Run massive parallel R Jobs in Azure, now at a fraction of the price

By JS Tan Program Manager

Run massive parallel R Jobs in Azure, now at a fraction of the price • 2 min read

Posted on May 31, 2017
2 min read

We continue to add new capabilities to our lightweight R package, doAzureParallel, built on top of Azure Batch that allows you to easily use Azure's flexible compute resource right from your R session. Combined with the recently announced low-priority VMs on Azure Batch, you can now run your parallel R jobs at a fraction of the price. We also included other commonly requested capabilities to enable you to do more, and to do it more easily, with doAzureParallel.

Using R with low priority VMs to reduce cost

Our second major release comes with full support for low-priority VMs, letting R users run their jobs on Azure’s surplus compute capacity at up to an 80% discount.

doazureparallel-v0.3.0-graphic2

For data scientists, low-priority is great way to save costs when experimenting and testing their algorithms, such as parameter tuning (or parameter sweeps) or comparing different models entirely.
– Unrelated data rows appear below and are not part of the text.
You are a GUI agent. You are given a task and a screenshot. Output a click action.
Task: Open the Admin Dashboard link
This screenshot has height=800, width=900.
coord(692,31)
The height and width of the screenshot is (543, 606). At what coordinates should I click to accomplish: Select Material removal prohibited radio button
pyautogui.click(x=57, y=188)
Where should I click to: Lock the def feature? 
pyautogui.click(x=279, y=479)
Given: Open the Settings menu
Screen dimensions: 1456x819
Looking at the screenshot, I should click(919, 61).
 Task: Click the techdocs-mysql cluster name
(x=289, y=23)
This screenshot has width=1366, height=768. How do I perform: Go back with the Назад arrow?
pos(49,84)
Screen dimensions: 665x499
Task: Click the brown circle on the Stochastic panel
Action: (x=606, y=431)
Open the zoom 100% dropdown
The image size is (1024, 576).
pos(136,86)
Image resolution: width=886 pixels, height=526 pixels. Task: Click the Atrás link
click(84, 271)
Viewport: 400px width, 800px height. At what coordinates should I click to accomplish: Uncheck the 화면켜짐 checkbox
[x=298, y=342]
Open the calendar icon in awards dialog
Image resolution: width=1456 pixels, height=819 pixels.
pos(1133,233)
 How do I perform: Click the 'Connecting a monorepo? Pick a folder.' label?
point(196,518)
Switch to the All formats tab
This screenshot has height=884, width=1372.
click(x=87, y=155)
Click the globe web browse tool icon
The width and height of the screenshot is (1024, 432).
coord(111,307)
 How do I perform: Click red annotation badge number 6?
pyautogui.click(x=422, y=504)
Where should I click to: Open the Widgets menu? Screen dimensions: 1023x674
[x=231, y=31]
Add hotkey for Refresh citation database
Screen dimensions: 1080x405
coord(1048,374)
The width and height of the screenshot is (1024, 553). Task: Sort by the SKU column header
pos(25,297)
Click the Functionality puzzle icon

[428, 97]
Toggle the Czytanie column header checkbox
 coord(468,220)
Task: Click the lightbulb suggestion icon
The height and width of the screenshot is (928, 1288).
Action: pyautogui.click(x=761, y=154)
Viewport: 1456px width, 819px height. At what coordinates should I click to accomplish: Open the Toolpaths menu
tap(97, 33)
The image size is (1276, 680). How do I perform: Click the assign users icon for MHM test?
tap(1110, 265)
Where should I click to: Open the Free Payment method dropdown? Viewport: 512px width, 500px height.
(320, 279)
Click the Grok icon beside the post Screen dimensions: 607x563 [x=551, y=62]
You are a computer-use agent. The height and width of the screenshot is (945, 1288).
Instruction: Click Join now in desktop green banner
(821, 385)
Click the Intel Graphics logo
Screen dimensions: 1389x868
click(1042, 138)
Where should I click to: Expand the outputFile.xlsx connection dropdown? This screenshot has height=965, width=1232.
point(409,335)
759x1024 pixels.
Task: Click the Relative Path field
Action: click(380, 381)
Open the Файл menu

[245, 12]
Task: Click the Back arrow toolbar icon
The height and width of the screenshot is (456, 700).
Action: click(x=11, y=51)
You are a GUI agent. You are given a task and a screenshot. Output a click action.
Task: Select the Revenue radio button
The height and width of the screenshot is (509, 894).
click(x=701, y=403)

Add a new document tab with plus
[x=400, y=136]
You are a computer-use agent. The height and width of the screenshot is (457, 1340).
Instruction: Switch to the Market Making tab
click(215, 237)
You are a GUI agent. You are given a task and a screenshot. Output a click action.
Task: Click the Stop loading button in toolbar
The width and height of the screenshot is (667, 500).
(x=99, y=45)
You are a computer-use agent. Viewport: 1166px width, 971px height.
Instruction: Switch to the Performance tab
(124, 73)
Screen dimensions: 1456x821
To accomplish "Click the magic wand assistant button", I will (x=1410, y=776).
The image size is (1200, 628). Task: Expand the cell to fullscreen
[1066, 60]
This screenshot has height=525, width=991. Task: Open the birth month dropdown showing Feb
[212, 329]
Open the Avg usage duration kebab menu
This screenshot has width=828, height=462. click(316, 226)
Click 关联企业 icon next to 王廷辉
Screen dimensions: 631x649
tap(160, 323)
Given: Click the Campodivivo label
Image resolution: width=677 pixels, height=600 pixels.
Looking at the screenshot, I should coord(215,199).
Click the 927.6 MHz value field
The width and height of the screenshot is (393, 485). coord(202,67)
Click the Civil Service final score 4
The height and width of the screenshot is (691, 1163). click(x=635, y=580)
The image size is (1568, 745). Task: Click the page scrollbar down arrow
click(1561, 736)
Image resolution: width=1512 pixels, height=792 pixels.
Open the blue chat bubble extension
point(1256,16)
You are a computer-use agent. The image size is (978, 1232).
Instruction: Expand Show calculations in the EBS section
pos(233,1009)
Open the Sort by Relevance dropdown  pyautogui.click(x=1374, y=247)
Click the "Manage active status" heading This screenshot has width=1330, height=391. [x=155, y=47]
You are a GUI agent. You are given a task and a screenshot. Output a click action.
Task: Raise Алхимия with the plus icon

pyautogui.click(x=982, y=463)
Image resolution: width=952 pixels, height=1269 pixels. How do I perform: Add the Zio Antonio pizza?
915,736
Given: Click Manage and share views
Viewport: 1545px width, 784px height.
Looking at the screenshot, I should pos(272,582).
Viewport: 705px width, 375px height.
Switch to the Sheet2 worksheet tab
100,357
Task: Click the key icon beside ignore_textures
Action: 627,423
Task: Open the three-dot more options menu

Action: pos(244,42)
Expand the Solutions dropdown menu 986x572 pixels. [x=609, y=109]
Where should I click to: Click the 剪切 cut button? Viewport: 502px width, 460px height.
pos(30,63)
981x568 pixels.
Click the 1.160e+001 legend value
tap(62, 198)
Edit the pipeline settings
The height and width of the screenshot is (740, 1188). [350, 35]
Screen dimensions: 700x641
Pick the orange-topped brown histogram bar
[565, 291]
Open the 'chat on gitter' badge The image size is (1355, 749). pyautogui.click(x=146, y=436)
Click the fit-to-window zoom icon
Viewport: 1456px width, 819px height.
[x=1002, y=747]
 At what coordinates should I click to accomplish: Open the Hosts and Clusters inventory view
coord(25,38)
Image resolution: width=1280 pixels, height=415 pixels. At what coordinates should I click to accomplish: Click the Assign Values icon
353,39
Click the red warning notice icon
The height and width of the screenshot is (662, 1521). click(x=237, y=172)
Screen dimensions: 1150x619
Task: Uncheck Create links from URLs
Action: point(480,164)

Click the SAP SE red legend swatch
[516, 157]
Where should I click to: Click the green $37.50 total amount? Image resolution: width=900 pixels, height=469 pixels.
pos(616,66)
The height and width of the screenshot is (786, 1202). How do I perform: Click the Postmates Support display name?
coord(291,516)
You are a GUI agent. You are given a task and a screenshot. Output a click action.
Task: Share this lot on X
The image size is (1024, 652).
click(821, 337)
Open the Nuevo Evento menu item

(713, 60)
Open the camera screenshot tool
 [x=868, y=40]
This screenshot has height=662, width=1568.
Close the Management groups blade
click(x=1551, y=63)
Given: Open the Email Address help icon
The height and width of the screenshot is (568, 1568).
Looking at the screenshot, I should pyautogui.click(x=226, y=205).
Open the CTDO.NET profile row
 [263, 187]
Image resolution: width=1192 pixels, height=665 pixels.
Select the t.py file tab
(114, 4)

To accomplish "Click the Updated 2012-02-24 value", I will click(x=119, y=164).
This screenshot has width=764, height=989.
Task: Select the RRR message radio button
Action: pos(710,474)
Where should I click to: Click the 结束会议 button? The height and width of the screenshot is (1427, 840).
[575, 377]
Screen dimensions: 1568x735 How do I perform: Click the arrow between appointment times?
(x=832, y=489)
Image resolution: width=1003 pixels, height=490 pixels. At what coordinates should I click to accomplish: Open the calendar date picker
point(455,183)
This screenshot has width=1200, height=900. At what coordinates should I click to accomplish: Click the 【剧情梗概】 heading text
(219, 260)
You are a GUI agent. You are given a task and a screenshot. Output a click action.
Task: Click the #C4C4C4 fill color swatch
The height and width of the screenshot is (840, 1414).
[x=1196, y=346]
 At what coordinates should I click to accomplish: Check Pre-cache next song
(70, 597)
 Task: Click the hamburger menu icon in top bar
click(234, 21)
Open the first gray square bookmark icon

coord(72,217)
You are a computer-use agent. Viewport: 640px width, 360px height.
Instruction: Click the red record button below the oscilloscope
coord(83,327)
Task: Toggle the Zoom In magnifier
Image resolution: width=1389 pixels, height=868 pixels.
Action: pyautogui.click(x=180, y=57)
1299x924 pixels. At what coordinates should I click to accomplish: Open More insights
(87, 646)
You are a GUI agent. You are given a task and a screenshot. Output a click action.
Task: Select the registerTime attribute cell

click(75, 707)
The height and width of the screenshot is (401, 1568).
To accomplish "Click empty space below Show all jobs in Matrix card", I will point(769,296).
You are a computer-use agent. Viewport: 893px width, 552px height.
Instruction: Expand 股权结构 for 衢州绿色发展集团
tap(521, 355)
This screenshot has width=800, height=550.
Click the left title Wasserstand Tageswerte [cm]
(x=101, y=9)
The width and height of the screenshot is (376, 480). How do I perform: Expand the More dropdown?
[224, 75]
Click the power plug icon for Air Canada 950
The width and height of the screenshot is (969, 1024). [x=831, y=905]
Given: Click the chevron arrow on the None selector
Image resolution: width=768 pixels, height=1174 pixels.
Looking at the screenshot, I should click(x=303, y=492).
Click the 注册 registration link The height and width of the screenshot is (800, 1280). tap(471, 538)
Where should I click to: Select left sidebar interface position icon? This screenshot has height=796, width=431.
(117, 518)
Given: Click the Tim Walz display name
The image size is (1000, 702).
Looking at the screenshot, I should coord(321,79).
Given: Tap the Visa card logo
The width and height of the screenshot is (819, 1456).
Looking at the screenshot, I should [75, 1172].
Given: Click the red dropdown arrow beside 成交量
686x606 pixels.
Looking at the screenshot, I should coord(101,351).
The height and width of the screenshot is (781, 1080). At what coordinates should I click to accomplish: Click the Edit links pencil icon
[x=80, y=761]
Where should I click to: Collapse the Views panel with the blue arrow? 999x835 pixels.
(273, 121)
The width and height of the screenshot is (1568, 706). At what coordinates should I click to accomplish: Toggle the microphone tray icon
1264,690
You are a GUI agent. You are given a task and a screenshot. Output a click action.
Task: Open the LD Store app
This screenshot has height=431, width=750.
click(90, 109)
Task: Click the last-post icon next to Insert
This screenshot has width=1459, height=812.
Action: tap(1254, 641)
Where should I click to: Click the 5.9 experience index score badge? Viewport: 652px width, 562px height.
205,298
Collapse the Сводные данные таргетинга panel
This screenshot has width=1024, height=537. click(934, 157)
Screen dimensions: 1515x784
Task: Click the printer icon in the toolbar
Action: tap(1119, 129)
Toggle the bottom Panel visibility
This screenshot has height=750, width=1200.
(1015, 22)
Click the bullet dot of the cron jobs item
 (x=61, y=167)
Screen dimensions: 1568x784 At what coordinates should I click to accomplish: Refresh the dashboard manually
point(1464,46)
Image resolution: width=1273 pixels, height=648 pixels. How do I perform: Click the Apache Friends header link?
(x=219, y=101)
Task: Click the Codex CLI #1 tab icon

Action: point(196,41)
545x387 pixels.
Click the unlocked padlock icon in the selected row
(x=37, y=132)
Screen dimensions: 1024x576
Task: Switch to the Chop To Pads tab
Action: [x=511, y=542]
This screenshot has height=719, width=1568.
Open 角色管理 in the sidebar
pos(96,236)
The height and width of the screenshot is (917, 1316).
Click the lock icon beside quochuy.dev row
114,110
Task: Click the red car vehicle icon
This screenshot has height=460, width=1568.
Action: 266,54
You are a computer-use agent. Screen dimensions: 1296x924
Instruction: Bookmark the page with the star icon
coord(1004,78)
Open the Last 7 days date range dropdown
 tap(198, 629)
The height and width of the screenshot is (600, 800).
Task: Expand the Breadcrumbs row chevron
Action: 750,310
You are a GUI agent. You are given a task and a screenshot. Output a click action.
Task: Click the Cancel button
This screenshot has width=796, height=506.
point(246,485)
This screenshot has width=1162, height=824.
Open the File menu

And Batch takes care of any pre-empted low-priority nodes by automatically rescheduling the job to another node.

You can also mix both on-demand nodes and low-priority nodes. Supplementing your regular nodes with low-priority nodes gives you a guaranteed baseline capacity and more compute power to finish your jobs faster. You can also spin up regular nodes using autoscale to replace any pre-empted low-priority nodes to maintain your capacity and to ensure that your job completes when you need it.

Other new features

Aside from the scenarios that low-priority VMs enable, this new release includes additional tools and common feature asks to help you do the following:

Parameter tuning & cross validation with Caret
Job management and monitoring to make it easier to run long-running R jobs
Leverage resource files to preload data to your cluster
Additional utility to help you read from and write to Azure Blob storage
ETL and data prep with Hadley Wickham’s plyr

Getting started with doAzureParallel

doAzureParallel is extremely easy to use. With just a few lines of code, you can register Azure as your parallel backend which can be used by foreach, caret, plyr and many other popular open source packages.

Once you install the package, getting started is as simple as few lines of code:

# 1. Generate your credentials config and fill it out with your Azure information
generateCredentialsConfig(“credentials.json”)

# 2. Set your credentials
setCredentials(“credentials.json”) 

# 3. Generate your cluster config to customize your cluster
generateClusterConfig(“cluster.json”)

# 4. Create your cluster in Azure passing, it your cluster config file.
cluster <- makeCluster(“cluster.json”)

# 5. Register the cluster as your parallel backend
registerDoAzureParallel(cluster)

# Now you are ready to use Azure as your parallel backend for foreach, caret, plyr, and many more

For more information, visit the doAzureParallel Github page for a full getting started guide, samples and documentation.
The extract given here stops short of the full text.